Task details
Taking the line that contains "Task: Open the Report navigator speech bubble" as the first, copy exactly every line through the last line of the records, and nothing else.

Information
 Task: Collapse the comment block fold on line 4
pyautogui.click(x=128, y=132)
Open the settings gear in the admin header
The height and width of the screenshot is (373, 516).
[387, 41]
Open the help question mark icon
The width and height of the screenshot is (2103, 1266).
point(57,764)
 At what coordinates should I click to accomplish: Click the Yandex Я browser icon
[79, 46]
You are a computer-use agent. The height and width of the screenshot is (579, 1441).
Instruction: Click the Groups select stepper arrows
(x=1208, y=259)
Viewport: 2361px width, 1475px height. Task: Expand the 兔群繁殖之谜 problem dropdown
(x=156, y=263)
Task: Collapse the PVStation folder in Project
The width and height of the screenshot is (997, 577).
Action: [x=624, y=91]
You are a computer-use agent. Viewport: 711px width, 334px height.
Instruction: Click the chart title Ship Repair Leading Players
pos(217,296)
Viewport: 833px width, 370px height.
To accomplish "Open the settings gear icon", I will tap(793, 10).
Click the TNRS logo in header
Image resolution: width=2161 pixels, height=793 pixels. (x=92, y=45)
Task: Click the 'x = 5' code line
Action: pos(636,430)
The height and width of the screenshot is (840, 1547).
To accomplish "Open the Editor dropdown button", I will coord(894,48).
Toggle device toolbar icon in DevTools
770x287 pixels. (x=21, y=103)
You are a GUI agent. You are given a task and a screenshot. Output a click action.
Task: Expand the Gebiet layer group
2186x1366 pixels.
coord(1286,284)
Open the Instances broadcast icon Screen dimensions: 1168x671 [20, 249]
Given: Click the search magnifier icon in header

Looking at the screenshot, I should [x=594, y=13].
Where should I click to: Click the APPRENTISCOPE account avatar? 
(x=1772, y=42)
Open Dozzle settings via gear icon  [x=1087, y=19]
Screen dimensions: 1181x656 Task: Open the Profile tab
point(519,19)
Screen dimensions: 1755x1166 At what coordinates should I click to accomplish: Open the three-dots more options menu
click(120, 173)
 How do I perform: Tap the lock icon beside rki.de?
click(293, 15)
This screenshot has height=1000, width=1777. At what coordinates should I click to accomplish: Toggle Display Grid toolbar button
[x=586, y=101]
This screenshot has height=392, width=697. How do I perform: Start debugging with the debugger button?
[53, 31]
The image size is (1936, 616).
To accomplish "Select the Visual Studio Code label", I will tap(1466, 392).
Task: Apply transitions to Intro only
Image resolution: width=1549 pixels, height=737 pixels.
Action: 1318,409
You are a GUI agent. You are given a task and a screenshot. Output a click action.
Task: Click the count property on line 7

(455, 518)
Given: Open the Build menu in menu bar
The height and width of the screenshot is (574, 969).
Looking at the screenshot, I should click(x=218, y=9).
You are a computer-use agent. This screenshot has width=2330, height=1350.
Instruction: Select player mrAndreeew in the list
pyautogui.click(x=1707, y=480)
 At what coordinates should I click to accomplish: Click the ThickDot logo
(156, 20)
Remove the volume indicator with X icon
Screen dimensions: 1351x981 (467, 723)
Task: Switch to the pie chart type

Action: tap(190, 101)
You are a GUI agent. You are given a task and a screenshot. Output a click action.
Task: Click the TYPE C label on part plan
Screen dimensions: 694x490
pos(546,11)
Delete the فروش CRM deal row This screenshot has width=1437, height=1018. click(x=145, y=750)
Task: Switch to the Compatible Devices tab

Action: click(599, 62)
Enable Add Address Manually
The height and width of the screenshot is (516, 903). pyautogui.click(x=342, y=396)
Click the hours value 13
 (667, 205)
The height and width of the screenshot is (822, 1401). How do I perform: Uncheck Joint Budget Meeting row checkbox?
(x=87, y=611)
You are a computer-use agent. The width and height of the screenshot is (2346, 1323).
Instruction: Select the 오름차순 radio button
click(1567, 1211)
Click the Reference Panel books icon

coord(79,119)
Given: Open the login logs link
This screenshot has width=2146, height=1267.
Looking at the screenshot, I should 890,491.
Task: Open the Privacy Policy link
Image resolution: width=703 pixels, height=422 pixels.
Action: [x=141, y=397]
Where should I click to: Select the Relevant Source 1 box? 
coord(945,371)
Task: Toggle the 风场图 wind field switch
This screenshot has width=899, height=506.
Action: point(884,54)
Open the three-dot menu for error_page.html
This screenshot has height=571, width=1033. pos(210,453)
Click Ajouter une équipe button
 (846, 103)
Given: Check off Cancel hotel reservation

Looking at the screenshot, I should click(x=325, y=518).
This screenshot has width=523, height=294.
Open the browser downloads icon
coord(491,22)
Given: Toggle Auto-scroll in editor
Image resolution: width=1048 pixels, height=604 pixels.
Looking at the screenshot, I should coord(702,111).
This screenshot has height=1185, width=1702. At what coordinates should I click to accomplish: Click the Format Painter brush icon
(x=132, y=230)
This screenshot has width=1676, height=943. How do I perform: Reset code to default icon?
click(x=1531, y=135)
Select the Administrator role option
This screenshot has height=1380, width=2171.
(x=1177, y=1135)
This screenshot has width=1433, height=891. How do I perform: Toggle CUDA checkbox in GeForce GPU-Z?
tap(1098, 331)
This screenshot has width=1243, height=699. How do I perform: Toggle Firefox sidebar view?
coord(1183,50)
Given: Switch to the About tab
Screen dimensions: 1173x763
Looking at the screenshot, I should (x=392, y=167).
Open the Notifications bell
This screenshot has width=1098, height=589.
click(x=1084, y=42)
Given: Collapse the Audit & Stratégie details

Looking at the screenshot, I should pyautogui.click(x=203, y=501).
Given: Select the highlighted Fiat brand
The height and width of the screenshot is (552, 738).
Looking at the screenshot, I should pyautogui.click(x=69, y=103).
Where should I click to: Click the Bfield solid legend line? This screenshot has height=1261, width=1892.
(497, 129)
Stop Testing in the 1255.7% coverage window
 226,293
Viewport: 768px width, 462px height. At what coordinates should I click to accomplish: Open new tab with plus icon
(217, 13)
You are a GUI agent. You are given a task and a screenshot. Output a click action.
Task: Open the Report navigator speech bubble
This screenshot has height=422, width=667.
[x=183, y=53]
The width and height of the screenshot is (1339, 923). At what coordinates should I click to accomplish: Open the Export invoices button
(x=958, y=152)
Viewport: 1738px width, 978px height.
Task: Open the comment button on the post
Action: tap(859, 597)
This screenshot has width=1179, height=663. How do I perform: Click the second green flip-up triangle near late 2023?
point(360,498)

Completed task
Task: Open the Report navigator speech bubble
This screenshot has height=422, width=667.
[x=183, y=53]
The width and height of the screenshot is (1339, 923). At what coordinates should I click to accomplish: Open the Export invoices button
(x=958, y=152)
Viewport: 1738px width, 978px height.
Task: Open the comment button on the post
Action: tap(859, 597)
This screenshot has width=1179, height=663. How do I perform: Click the second green flip-up triangle near late 2023?
point(360,498)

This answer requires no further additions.